「これらはかけ離れた言葉のようでありながら、それぞれ『何々とはなにか』という問題が長らく問われ続けている点で共通していると思います。戦争とはなにか、国家とは、愛とは、時間とはなにか。そしてそれらはいずれも学問の分野を横断するような、広がりのある多様な議論になっています。悲劇と喜劇については、一見すると文学ジャンルの問題に限られるようにも思えますが、ひょっとしたらそこにまだ私たちの知らないなにかがあるということなのかな、と考えました」
とまとめる。いいことを言ったような気はするのだけれど、僕はついその声に気をとられてしまう。新名の声には風鈴が鳴るような不安定な心地よさがある。風に揺らぐ音をいつまでも聴いていたいような感じだ。枚下先生は大きく頷いて、続ける──
「いいところをつきますね。まず世のなかには、意味がわからなくなりやすいのに、わかっていると思われてしまいがちな言葉というものがあります。新名さんが言っているように、本来なら古今東西その定義についてたくさんの議論がなされてきたにもかかわらず、それとはまた別に無限の多様な解釈が自己主張をしている。
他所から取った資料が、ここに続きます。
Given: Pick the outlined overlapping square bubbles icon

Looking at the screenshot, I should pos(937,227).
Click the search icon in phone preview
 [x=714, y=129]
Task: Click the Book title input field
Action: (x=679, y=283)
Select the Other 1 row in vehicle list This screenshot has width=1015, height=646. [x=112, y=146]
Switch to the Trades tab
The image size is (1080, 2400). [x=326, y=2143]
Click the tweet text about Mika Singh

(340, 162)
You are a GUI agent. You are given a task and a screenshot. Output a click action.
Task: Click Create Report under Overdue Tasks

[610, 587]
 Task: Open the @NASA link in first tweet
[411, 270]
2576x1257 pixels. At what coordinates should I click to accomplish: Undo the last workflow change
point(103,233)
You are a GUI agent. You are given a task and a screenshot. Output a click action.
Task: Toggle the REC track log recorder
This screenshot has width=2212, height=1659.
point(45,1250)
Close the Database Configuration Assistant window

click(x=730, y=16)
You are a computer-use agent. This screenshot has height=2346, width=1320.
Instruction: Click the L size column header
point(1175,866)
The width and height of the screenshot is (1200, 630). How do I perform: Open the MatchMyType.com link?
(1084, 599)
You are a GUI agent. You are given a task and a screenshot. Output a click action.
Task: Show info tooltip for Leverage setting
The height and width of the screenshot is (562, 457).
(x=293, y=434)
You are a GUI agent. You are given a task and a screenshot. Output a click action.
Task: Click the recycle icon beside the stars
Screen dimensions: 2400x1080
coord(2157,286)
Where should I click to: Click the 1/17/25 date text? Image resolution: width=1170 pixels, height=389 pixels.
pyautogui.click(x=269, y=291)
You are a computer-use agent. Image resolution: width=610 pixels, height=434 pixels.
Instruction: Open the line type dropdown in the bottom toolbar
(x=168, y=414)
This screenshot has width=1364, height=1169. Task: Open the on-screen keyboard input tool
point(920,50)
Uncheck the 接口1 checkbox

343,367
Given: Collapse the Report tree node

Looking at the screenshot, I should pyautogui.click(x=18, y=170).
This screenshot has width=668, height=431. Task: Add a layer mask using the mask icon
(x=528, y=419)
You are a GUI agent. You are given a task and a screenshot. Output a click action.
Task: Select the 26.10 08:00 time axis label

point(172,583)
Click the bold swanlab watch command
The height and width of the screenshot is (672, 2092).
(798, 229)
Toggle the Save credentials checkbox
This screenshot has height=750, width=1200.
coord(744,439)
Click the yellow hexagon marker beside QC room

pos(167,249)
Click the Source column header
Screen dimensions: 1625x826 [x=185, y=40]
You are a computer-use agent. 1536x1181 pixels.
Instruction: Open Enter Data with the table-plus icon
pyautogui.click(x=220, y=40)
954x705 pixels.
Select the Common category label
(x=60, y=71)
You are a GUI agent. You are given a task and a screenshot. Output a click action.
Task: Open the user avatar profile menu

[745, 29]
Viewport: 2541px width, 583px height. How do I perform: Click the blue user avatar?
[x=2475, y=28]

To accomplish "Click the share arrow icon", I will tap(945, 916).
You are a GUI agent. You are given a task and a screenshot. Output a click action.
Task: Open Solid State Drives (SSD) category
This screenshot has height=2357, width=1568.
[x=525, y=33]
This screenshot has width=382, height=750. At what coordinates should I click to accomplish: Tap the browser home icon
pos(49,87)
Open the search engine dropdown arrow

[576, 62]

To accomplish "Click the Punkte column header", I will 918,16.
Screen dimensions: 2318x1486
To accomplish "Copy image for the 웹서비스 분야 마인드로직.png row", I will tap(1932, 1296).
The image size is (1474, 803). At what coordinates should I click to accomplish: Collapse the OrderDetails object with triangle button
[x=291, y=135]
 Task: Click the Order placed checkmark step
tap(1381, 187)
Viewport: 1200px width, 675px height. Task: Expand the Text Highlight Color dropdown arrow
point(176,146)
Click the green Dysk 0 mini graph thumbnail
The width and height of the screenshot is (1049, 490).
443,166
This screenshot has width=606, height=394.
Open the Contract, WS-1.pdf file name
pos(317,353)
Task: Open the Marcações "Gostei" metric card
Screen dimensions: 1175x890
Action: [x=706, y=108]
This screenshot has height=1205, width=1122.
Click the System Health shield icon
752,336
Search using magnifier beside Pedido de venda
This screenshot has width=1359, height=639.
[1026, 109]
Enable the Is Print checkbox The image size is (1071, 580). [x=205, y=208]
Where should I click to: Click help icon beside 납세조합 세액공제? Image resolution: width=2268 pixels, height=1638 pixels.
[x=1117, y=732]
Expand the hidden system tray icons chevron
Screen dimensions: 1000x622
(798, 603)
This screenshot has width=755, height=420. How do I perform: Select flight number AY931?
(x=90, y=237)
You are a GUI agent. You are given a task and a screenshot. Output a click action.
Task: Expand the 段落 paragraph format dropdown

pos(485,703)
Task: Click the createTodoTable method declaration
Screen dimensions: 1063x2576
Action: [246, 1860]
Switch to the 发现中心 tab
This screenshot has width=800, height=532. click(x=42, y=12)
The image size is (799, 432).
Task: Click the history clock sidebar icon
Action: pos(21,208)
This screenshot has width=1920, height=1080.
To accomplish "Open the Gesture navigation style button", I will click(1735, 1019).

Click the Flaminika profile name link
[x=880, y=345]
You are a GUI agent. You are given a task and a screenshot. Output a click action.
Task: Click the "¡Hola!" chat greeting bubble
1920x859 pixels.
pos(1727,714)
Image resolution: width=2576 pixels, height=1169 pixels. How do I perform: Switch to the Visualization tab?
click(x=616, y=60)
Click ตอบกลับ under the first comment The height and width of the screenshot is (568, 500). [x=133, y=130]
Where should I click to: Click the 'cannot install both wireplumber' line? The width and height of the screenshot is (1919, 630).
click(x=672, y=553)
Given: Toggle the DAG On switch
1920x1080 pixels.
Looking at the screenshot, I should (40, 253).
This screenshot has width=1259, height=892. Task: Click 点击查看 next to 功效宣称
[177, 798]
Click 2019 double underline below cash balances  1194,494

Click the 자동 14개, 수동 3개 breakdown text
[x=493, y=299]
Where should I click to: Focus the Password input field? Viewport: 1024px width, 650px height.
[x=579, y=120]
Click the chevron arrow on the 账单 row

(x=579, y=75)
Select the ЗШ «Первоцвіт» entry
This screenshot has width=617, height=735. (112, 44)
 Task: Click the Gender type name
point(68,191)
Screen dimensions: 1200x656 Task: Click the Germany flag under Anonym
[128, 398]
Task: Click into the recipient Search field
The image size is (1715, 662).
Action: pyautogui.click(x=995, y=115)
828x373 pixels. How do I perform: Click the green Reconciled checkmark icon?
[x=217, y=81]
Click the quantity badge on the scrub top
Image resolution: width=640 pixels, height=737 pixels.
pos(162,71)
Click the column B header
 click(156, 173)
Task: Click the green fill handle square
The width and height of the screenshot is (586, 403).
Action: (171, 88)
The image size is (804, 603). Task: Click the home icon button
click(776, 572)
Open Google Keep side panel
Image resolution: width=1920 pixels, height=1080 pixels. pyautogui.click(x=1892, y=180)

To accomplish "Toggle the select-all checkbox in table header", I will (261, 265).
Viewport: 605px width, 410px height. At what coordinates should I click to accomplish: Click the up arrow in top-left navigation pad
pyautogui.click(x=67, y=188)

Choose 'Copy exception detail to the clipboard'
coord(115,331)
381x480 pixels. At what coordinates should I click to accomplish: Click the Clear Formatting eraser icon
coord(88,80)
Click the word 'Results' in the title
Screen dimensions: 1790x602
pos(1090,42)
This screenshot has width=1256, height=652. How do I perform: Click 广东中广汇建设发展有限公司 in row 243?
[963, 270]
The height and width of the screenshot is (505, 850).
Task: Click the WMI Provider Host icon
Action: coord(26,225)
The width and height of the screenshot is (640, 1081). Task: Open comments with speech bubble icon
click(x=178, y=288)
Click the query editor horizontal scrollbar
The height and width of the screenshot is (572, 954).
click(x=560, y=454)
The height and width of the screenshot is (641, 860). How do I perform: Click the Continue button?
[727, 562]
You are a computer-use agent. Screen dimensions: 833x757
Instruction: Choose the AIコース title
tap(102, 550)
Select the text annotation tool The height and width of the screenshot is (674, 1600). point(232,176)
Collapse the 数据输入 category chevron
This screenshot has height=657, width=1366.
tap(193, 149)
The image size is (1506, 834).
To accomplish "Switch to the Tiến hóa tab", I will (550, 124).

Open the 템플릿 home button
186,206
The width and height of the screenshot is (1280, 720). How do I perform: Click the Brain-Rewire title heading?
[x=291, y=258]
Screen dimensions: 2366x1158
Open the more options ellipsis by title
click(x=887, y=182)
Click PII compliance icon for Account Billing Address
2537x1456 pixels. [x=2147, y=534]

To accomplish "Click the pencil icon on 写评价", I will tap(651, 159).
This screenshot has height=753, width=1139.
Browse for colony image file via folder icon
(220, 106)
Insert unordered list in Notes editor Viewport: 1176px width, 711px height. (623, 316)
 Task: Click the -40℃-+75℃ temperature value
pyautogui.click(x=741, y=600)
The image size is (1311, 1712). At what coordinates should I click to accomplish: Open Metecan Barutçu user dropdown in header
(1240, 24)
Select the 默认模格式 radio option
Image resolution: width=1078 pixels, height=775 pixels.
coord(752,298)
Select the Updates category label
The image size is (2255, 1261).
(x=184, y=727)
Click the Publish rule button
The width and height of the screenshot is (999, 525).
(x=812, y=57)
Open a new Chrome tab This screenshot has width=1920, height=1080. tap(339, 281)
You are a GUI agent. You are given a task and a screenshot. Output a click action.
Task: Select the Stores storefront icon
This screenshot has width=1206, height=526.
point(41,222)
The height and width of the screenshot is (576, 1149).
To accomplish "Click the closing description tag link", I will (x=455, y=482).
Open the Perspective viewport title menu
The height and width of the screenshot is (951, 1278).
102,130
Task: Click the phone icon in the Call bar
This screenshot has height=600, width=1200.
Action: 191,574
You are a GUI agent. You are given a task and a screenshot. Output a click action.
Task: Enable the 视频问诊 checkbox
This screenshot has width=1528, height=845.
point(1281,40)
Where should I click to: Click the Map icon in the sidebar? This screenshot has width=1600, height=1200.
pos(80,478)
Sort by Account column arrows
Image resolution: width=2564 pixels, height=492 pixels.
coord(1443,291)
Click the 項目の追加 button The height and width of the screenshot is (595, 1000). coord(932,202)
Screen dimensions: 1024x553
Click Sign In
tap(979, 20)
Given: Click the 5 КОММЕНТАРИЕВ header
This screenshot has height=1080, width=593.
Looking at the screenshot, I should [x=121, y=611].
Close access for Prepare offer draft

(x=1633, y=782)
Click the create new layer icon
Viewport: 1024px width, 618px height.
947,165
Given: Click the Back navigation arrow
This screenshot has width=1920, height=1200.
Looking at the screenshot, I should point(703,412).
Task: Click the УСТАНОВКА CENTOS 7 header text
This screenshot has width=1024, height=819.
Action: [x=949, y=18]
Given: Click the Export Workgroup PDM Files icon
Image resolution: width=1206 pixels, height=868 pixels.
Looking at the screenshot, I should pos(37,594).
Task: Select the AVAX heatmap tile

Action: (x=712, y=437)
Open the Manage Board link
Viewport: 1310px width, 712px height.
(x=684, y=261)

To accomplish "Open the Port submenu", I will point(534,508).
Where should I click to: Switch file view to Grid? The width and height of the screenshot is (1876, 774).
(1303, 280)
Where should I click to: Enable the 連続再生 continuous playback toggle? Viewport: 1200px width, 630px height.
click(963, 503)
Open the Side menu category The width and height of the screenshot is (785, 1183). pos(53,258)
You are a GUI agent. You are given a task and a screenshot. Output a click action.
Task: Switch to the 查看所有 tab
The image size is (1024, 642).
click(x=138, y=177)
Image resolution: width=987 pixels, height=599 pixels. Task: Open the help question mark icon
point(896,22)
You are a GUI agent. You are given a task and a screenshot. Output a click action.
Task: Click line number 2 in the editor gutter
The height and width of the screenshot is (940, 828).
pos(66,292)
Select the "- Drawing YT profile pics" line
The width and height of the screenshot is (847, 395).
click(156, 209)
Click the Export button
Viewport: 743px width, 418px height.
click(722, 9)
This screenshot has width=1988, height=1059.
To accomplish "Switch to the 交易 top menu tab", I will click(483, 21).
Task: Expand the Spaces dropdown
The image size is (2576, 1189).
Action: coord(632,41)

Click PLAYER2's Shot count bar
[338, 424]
湯浦君が『愛』について言ってくれたように、たくさんの人が異なる意味を込めて、しかも日常的にかなりの頻度で使っている言葉というものがある。みなさんは、たとえば『すべては愛』だとか、それに類した表現を聞いたことがあるでしょう。でもほんとうに『すべて』が愛だったとしたら、なにかを名指すという言葉の本来の意義が失われてしまうことになります。テリー・イーグルトン(※3)の言葉を借りるなら、『どんな語でも、もしそれがありとあらゆるものを意味するようになると、その語の明晰な輪郭は失われ、最後にはただのうつろな音となってしまう』でしょう」
かつん、と頭に小石が当たったような感じがして、僕はまばたきする。僕が「曖昧模糊」としか表現できなかったもどかしいものに、先生がすごいヒントをくれた気がする。なにかを名指すという、言葉の本来の意義が……失われてしまう……。